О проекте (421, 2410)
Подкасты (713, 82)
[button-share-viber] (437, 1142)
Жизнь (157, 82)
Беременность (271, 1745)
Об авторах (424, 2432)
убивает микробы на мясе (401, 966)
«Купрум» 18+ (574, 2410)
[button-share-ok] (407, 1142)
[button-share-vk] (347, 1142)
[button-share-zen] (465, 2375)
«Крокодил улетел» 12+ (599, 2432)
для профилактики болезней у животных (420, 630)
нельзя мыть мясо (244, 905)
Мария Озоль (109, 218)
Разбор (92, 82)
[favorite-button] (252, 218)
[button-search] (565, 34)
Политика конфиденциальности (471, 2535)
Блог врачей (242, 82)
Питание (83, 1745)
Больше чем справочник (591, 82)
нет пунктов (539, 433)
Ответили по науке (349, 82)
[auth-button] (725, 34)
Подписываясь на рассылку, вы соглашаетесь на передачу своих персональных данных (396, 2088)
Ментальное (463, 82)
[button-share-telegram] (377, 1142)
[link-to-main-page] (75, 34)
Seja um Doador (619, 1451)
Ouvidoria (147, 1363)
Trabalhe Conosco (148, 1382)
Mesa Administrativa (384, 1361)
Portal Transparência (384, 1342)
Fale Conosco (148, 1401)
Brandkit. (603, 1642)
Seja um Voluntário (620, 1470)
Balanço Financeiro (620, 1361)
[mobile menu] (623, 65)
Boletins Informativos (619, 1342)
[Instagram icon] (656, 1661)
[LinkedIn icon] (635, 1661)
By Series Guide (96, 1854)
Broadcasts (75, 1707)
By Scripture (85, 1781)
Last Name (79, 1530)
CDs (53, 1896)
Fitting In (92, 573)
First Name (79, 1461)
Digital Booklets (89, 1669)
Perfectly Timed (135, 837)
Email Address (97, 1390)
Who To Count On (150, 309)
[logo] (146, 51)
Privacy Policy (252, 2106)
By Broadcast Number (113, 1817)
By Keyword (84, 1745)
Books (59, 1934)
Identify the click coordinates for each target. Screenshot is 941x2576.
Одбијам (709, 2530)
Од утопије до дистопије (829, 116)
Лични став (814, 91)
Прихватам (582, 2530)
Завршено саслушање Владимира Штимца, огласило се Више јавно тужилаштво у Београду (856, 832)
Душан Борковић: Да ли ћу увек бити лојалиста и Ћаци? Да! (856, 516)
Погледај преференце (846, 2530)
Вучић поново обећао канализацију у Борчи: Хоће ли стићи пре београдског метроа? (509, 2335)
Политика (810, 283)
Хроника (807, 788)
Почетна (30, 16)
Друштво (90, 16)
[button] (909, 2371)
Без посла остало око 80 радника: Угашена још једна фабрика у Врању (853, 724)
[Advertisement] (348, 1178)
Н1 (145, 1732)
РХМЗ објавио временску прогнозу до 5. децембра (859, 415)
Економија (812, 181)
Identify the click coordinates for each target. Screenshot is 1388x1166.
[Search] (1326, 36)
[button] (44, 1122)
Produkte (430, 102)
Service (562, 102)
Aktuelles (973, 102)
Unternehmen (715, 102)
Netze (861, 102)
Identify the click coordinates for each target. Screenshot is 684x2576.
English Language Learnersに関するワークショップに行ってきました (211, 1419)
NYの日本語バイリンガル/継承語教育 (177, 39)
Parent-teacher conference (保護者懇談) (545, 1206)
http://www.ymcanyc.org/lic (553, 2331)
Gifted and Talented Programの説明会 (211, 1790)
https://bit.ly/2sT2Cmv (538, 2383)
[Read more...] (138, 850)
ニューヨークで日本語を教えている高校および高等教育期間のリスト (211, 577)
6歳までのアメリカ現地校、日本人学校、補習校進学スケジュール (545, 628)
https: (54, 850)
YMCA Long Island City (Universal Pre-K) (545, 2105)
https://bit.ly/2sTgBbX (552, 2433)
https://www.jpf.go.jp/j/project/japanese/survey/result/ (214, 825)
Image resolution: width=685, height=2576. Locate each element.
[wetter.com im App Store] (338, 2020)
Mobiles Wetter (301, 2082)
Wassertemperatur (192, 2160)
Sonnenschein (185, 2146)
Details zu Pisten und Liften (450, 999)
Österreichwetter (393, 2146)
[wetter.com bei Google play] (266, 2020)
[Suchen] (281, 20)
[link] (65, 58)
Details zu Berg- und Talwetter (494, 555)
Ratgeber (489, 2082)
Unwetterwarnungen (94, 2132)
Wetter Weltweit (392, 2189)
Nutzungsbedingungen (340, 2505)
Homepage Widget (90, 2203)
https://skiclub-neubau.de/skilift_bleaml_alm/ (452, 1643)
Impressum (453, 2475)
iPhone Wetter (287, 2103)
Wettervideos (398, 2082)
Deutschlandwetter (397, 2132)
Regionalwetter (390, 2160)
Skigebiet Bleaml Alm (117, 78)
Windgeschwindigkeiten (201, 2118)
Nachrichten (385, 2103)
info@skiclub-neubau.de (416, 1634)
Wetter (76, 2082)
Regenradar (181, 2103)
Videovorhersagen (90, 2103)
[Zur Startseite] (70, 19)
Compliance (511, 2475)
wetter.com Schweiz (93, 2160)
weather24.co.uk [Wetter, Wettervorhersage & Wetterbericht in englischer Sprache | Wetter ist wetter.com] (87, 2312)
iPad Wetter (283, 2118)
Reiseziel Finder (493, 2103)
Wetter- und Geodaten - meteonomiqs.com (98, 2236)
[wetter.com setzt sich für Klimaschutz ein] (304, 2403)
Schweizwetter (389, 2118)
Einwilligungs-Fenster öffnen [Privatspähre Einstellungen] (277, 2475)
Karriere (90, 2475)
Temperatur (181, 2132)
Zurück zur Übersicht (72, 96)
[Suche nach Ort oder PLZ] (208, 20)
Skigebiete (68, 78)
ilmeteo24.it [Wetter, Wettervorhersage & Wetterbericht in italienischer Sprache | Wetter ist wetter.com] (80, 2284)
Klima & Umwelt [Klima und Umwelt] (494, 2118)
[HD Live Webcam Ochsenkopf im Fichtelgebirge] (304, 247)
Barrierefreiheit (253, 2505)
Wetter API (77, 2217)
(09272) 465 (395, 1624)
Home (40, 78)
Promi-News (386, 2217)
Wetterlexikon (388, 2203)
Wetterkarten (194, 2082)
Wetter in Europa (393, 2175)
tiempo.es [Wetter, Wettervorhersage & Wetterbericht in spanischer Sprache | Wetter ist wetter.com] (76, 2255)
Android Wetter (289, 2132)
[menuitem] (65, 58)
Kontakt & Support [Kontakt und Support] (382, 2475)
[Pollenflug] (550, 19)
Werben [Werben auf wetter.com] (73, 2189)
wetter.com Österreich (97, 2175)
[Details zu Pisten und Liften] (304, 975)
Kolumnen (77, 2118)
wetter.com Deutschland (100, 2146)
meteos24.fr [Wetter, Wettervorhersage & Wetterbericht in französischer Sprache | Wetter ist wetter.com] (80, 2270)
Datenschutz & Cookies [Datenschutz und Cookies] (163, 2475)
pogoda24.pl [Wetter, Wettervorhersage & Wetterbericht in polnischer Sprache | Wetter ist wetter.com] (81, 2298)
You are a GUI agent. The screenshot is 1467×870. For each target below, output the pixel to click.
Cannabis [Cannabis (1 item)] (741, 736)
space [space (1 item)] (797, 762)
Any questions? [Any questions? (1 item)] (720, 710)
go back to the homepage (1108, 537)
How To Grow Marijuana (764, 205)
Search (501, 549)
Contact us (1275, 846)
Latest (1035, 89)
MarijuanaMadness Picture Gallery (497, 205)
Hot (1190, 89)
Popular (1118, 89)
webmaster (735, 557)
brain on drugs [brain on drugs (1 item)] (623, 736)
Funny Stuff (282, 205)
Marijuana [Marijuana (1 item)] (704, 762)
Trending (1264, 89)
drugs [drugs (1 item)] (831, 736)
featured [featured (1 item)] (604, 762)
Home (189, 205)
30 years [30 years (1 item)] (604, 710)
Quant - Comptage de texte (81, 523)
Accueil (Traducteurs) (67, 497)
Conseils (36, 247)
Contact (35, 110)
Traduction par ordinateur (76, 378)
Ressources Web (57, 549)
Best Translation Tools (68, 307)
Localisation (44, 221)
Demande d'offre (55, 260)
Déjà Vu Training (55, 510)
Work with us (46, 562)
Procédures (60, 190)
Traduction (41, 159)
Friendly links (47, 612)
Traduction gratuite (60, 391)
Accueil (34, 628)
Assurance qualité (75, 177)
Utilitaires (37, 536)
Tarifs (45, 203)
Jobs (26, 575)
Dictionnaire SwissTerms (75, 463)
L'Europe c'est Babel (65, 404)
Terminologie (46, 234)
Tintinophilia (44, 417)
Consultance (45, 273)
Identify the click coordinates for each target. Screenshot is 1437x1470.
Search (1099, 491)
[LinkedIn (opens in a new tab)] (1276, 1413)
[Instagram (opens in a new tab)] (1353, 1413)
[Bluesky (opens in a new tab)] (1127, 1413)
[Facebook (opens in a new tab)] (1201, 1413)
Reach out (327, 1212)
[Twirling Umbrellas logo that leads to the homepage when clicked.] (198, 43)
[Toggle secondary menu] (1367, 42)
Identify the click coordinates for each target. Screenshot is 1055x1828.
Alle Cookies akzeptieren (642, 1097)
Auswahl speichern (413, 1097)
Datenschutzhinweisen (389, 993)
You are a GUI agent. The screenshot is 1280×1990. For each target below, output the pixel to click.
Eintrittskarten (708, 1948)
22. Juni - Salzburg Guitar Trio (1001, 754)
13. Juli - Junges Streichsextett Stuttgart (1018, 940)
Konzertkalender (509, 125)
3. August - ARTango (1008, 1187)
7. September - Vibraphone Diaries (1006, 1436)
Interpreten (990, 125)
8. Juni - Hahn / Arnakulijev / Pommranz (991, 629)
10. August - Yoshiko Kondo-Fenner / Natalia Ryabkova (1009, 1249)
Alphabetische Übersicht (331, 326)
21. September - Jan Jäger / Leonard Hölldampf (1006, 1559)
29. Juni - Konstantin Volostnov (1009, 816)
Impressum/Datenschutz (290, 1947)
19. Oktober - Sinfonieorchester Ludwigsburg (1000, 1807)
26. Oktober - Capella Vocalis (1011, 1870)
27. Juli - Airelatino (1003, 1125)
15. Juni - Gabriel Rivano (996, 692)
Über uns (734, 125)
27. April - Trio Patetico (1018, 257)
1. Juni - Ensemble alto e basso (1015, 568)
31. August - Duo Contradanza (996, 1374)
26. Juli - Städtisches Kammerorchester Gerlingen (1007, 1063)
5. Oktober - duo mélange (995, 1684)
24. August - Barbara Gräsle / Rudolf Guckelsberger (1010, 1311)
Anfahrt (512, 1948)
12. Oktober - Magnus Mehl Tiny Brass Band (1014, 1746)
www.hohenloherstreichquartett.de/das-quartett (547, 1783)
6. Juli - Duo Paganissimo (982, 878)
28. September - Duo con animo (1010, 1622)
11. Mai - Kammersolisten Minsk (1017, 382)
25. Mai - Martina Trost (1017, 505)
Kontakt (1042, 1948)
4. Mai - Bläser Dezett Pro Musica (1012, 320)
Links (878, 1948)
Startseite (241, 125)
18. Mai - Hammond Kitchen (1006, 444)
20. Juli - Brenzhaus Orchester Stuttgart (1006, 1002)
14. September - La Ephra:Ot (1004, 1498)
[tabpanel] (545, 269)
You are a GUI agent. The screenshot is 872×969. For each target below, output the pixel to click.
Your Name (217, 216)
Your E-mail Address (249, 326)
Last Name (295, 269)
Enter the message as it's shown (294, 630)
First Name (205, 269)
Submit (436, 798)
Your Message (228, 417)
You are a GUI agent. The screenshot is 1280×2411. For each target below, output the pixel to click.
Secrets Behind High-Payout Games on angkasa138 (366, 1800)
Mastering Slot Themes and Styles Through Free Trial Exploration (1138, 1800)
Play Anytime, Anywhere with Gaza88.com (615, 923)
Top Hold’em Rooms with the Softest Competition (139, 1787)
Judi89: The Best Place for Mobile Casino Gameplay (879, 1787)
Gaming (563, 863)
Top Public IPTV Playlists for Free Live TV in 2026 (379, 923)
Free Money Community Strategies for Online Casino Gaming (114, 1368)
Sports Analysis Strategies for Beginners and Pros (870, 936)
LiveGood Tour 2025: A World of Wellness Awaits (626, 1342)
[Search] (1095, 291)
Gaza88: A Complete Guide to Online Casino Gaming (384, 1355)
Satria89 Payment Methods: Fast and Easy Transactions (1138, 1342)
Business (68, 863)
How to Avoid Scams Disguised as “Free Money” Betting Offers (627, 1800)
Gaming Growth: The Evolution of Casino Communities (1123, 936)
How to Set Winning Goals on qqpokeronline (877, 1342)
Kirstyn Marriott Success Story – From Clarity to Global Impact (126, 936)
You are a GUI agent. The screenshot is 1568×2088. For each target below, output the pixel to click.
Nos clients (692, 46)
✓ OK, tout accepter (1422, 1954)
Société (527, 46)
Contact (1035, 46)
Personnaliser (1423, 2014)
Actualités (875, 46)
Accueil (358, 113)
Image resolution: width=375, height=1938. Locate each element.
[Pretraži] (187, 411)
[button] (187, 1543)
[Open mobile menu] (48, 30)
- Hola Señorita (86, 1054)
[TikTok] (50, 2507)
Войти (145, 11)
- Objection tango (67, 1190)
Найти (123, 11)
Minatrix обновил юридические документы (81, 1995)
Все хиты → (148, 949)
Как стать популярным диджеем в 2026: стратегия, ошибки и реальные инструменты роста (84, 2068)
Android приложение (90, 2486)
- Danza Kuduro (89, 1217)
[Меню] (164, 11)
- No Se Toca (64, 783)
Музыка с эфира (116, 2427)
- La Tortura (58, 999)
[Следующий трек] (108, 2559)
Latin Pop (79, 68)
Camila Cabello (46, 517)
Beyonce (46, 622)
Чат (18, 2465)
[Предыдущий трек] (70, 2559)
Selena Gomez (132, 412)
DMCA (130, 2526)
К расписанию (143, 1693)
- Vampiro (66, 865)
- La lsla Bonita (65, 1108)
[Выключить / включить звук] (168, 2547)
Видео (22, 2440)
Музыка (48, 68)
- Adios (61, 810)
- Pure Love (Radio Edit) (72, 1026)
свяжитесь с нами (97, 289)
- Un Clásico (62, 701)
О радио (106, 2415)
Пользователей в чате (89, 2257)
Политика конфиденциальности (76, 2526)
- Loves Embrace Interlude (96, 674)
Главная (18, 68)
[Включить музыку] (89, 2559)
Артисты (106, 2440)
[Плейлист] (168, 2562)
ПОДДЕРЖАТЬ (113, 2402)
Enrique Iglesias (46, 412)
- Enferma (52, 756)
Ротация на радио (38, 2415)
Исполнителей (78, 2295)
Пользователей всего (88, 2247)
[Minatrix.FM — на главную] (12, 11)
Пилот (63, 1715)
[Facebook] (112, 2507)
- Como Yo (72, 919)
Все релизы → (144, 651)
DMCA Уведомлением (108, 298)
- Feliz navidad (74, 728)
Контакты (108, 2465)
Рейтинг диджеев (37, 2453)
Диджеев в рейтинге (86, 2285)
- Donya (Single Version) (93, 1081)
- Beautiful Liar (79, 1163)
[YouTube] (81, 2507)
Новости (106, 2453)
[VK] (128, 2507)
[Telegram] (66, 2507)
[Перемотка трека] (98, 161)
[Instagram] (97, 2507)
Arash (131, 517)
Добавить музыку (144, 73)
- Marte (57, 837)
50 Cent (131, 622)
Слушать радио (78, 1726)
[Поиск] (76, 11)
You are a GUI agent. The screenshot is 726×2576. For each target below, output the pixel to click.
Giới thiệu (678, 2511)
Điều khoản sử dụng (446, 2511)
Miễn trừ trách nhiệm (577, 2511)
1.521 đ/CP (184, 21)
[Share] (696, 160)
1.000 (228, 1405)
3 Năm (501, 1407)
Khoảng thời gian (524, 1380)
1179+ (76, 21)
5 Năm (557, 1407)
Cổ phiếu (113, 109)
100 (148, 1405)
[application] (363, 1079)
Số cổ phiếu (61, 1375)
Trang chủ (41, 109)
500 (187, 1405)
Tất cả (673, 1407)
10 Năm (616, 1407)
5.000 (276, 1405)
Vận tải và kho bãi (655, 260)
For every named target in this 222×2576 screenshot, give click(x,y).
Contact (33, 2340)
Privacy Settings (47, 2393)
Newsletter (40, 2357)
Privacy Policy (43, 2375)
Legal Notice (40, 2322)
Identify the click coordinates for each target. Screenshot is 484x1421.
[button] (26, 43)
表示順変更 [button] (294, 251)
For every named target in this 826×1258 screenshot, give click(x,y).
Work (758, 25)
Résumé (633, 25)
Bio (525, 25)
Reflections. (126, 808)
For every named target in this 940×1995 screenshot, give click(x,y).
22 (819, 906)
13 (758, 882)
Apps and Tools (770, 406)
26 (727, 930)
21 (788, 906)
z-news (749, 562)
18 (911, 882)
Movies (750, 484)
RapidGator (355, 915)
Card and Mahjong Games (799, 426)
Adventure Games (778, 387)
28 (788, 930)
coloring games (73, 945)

= = = = =

Work instructions -> Could you reproduce the lines above unchanged, starting at the line that contains "Пилот (63, 1715)" and ending at the line that contains "[Перемотка трека] (98, 161)", with both of those lines included?

Expected answer ->
Пилот (63, 1715)
[Facebook] (112, 2507)
- Como Yo (72, 919)
Все релизы → (144, 651)
DMCA Уведомлением (108, 298)
- Feliz navidad (74, 728)
Контакты (108, 2465)
Рейтинг диджеев (37, 2453)
Диджеев в рейтинге (86, 2285)
- Donya (Single Version) (93, 1081)
- Beautiful Liar (79, 1163)
[YouTube] (81, 2507)
Новости (106, 2453)
[VK] (128, 2507)
[Telegram] (66, 2507)
[Перемотка трека] (98, 161)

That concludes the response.